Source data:
= = = =

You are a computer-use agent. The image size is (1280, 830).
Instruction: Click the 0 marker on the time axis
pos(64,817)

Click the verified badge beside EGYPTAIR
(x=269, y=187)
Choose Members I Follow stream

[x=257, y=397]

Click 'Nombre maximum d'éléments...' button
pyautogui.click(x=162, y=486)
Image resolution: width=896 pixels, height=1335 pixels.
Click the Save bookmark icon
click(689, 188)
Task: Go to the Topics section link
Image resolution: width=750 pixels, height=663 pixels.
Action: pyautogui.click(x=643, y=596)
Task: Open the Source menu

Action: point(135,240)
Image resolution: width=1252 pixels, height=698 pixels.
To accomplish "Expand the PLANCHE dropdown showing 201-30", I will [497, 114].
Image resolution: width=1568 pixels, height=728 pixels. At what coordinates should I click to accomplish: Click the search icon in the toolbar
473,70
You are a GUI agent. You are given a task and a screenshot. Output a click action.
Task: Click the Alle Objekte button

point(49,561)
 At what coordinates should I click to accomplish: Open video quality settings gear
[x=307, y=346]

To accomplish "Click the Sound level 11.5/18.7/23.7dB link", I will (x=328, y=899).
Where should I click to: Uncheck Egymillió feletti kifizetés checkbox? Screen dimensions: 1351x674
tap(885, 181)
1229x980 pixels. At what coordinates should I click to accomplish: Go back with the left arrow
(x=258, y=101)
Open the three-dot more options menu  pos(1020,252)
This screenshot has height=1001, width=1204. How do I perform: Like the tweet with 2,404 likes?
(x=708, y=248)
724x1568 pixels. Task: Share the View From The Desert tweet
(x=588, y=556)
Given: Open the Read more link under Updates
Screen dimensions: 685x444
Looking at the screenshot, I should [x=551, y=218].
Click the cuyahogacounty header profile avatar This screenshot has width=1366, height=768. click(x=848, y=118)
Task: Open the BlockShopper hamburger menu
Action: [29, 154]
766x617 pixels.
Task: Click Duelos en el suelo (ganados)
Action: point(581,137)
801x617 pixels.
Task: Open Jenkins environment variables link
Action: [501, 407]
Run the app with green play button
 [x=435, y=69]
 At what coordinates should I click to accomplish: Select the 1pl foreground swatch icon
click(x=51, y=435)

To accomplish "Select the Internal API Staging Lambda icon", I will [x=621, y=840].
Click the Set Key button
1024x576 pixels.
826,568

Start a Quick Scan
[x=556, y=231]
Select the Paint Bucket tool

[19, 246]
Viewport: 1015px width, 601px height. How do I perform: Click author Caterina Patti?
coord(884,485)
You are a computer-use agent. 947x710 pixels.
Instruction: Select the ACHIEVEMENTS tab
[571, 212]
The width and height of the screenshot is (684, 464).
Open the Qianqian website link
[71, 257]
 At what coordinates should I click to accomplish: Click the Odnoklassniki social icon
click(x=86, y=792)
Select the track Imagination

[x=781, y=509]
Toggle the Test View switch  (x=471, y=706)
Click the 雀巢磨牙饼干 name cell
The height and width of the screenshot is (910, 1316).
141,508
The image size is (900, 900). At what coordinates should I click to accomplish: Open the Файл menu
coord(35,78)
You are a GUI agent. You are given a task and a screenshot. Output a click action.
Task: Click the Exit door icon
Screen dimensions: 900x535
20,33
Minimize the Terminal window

= = = =

• Description of the task: Every line above with the string "agent" in it needs to be copied.

• Solution for this problem:
You are a computer-use agent. The image size is (1280, 830).
You are a GUI agent. You are given a task and a screenshot. Output a click action.
You are a computer-use agent. 947x710 pixels.
You are a GUI agent. You are given a task and a screenshot. Output a click action.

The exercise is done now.